Information technology company Wipro reported a rise in IT services revenue but operational metrics declined for the quarter-ended September (Q2FY23). The company’s constant currency growth came in at 12.9% on a year-on-year basis.
Wipro’s Q2 overall net profit dropped 9.6% to ₹2,649.1 crore versus ₹2,930.6 crore recorded during the same period last year.
IT services revenue came in-line with analyst estimates, registering a growth of 15.4%, at ₹22,362.9 crore compared to ₹19,379.9 crore year-on-year. Dollar revenue was up 8.4% to $2,797.7 million versus $2,580 million year-on-year (YoY).
The company has guided for its IT services dollar revenue to be in the range for $2,811-2,853 million for the quarter-ended December (Q3FY23), translating to a 0.5-2% growth on a quarter-on-quarter basis.
IT services EBIT saw a 1.8% decline to ₹3,380.1 crore versus ₹3,441.3 crore YoY. EBIT margin saw a sharp cut of 270 basis points, to 15.1% against 17.8% during the same quarter previous year.
“Most of the growth in Wipro’s IT services revenues seem to be coming off the back of previous order completions. Their new order bookings for the September quarter are not particularly strong on IT services — and other sectors such as healthcare and pharma in markets such as the the European Union and North America seem to be the key drivers this quarter,” said Akshara Bassi, research analyst, global cloud market, Counterpoint Research. “A weakening profit after tax (PAT) is also a concerning sign of weakness in the overall core business, since it shows that IT service bookings in the present quarter may not be particularly strong,” she added.
Shares of Wipro ended with mild gains of 0.88% at ₹407.95 apiece on BSE during Tuesday’s session. The stock has seen a decline of 7.4% on a year-to-date (YTD) basis.
According to a statement by the firm, the company witnessed a 24% jump in its orderbook in total contract value (TCV) terms for the quarter YoY. Large deal bookings were up 42% for the first half of this fiscal (H1FY23).
"Our performance in the quarter is further proof that our strategy is yielding intended results. The solid growth in our bookings, large deal signings and revenues underscore our improved market competitiveness and enhanced value proposition," said Thierry Delaporte, managing director and chief executive officer of Wipro.
“On overall terms, even though Wipro has bagged a couple of significant contracts in India, the domestic market hardly accounts for 1-2% of the company’s overall IT services revenue. This means that the dynamics of the Indian market are not likely to have a major impact on Wipro’s overall performance going forward,” Bassi said.
However, some also said that the domestic market could improve going forward. “The domestic market for IT services will improve further. In terms of products and platforms, the software as a service (SaaS) offerings can suffer a bit — since even the big firms are struggling as discretionary spends are put on hold. However, for the Indian IT players, only 5% of their business is in SaaS — the rest 95% remain in services in the technology space. This should see the sector continue to be resilient,” said Sandip Agarwal, executive director, institutional equities, Nuvama Group (formerly Edelweiss Securities).

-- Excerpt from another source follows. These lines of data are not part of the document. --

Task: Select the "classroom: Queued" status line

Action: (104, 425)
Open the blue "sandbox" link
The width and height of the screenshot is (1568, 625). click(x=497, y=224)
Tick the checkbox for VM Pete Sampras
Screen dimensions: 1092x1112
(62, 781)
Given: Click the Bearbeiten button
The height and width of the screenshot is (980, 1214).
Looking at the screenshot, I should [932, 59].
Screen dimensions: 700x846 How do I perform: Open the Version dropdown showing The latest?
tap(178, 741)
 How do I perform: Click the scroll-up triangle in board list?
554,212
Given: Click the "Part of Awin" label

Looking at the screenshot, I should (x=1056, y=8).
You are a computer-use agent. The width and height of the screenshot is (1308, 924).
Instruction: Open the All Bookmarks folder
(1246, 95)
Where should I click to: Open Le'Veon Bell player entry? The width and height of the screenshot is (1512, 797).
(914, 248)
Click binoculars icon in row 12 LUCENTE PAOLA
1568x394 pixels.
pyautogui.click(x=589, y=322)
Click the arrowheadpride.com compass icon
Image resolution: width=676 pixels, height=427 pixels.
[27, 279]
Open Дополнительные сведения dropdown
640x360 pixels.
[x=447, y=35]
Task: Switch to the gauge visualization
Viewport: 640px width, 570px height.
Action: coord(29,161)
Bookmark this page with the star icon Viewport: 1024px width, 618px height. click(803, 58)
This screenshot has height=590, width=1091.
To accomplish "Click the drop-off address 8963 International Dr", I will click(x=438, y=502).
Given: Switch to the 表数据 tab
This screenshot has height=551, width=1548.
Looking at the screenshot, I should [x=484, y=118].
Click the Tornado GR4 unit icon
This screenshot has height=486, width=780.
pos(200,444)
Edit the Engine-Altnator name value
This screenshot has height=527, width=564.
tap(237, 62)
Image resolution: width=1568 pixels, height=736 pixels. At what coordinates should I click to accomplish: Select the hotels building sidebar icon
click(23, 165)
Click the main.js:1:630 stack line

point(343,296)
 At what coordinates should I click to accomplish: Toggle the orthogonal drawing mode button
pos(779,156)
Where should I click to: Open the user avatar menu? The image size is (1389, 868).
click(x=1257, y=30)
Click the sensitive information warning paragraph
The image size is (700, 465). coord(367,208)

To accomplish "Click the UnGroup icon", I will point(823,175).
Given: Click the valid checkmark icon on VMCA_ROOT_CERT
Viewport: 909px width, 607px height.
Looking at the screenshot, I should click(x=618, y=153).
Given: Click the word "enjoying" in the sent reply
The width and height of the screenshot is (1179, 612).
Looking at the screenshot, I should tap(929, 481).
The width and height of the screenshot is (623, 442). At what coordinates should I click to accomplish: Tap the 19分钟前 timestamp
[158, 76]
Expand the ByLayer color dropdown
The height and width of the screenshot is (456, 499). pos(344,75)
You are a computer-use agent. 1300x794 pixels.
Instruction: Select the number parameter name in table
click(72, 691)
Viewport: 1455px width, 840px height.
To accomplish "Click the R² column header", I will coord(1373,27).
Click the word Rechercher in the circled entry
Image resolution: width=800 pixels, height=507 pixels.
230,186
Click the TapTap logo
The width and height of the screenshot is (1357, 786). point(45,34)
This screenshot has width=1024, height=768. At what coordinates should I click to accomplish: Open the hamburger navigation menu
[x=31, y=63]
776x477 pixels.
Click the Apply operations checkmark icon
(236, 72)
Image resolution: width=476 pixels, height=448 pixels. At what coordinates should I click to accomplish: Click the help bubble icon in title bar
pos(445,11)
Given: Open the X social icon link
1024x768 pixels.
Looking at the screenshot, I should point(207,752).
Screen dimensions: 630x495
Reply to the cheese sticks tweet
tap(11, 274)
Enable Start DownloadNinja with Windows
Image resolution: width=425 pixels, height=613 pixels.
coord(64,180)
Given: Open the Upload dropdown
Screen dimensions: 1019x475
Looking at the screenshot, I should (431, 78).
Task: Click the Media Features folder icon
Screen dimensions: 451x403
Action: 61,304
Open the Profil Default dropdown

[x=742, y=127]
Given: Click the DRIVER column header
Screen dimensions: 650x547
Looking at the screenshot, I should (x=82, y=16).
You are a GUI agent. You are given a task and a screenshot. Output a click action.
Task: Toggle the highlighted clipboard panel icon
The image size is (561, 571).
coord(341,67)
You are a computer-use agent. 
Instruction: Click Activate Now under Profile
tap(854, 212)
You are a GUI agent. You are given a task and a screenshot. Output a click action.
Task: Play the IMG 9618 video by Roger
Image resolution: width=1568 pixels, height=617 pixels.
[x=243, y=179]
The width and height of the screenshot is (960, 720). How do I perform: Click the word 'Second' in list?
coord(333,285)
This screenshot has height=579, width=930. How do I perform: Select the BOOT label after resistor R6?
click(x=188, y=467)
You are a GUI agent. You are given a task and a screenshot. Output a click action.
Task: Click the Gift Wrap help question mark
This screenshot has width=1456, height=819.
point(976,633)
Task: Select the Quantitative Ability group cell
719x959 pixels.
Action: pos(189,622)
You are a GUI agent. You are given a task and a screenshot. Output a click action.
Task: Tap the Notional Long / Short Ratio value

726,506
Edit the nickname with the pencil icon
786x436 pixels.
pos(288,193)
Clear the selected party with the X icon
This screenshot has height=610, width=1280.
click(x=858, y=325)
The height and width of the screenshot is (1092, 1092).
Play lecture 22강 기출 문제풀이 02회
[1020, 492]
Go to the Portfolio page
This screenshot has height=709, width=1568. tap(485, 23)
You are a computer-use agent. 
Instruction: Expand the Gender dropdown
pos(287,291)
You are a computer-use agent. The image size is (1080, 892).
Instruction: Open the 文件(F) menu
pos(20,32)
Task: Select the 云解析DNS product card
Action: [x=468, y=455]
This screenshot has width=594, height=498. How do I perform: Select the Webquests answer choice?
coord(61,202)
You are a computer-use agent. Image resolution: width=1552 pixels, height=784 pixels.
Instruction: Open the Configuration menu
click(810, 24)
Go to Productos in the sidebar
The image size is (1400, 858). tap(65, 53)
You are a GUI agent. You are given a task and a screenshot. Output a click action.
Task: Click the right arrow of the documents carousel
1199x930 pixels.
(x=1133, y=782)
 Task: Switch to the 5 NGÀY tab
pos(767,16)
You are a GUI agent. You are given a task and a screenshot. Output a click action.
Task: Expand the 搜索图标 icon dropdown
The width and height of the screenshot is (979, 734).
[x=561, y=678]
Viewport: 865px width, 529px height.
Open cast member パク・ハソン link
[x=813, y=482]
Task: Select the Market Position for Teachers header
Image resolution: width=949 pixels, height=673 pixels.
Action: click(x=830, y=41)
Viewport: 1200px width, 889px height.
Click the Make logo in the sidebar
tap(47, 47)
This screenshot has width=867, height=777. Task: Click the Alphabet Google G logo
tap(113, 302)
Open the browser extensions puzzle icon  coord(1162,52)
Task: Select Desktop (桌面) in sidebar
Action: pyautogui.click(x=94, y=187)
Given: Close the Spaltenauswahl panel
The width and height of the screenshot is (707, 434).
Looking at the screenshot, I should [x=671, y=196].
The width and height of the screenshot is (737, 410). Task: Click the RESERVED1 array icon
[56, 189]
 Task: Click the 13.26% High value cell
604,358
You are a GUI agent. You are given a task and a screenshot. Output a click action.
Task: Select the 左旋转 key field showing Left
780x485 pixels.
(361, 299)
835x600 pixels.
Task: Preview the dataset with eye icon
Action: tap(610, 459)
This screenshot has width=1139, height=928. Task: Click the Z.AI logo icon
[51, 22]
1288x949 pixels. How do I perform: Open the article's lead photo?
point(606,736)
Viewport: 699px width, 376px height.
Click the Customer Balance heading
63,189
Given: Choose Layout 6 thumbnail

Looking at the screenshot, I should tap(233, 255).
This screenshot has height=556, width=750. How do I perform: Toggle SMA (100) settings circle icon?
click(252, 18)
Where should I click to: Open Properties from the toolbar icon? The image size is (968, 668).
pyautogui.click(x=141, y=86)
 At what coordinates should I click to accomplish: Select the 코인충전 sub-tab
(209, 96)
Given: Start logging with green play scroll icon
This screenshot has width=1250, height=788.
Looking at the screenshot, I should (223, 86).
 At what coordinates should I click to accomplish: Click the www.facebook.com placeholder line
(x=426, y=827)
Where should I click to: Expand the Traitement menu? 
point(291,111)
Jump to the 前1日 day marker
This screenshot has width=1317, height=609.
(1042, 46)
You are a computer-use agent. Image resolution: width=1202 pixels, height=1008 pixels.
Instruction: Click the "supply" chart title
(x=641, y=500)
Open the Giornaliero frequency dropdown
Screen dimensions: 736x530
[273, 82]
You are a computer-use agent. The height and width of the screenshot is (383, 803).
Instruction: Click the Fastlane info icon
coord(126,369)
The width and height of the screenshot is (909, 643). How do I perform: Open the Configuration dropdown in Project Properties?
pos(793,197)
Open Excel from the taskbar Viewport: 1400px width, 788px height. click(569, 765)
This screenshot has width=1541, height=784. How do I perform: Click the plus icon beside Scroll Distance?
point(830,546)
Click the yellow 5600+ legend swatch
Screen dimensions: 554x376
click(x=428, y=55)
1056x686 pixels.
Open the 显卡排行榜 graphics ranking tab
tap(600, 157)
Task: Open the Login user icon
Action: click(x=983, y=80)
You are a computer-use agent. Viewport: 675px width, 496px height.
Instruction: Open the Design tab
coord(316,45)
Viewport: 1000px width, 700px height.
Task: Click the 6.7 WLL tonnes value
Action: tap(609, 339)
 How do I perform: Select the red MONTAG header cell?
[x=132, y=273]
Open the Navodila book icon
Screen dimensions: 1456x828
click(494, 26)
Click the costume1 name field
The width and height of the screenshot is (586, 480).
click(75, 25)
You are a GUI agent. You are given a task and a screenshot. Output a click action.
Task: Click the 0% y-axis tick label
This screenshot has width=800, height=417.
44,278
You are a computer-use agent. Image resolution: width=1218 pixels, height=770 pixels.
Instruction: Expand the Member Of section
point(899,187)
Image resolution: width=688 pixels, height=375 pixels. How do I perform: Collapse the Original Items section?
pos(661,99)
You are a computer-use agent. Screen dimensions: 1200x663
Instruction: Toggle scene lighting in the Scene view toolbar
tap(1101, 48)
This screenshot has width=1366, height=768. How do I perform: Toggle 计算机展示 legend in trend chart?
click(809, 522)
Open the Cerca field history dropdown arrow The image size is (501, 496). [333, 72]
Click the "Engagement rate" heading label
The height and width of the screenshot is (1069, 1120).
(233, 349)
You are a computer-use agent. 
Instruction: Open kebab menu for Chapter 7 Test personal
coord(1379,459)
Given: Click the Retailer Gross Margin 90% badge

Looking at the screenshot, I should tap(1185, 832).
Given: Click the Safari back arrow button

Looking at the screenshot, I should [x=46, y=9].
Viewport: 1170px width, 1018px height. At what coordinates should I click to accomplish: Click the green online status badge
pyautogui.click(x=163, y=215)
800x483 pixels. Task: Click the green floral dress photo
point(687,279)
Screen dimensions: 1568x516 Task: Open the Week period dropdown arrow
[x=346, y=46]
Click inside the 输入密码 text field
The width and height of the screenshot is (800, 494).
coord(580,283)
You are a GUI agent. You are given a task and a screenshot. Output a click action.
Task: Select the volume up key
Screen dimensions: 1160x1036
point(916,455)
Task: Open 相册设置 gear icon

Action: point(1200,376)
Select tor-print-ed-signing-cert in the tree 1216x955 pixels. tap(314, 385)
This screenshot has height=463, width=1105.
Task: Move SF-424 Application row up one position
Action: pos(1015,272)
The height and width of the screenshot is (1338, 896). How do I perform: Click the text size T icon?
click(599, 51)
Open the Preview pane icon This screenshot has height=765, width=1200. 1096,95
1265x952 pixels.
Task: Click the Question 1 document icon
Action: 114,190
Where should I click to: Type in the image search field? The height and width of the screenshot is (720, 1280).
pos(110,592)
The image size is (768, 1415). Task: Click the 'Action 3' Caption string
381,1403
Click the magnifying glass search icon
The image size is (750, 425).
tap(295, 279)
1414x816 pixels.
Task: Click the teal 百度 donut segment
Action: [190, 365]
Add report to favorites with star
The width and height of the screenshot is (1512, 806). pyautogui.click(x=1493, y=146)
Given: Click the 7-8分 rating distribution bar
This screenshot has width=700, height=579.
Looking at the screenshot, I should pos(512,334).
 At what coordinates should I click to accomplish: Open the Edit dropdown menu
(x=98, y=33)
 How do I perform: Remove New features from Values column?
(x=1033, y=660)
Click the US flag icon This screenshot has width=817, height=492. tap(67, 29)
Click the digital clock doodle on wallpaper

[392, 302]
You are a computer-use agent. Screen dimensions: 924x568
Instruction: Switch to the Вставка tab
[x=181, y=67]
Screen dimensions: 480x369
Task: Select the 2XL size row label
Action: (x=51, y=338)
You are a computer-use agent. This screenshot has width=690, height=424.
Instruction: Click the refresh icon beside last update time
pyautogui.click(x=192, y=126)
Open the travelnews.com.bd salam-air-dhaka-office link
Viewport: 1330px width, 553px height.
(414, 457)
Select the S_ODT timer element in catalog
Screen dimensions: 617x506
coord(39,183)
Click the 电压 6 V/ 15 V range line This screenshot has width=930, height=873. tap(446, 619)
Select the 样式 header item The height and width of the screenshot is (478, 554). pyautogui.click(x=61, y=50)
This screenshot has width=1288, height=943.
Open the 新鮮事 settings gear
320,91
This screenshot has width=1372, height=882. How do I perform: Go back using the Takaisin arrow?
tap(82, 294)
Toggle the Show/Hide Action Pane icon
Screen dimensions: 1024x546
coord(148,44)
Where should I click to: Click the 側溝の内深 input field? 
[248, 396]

Upholding 20% plus attrition in the industry, Wipro also reported a 23% rate, higher than competitor TCS’ 21.5% reported earlier this week. The company’s headcount stands at 259,179 as of the quarter-ended September.
“We continue to invest in and upskill our talent to stay ahead of our clients’ evolving needs. In the second quarter, we promoted more than 10,000 colleagues and increased salaries across bands. We are pleased to report that we recorded a third consecutive quarter of moderation in attrition,” Delaporte further said.
Highlighting growth in all markets, the company said in the regulatory filing that its US business led other geographies in terms of growth on a like-to-like basis.
Wipro’s sector mix for Q2 was led by the BFSI (banking, financial services & insurance) space, contributing 35.2% to the company’s revenue, followed by consumer (18.8%), health (11.4%), energy (11.2%), tech (11.6%), manufacturing (6.9%) and lastly communication (4.9%).
“We achieved (Ebit) margin of 15.1% in Q2 after absorbing the impact of salary increases and promotions. Our margin improvement was led by better price realizations and operational improvements in automation-led productivity. Our operating cash flows were robust and at 181% of our net income for the year,” said Jatin Dalal, chief financial officer, Wipro.
On a sequential basis, the IT major’s rupee revenue saw a growth of 5.1%, in-line with the guided range, whereas dollar revenue growth came in at 2.2% quarter-on-quarter.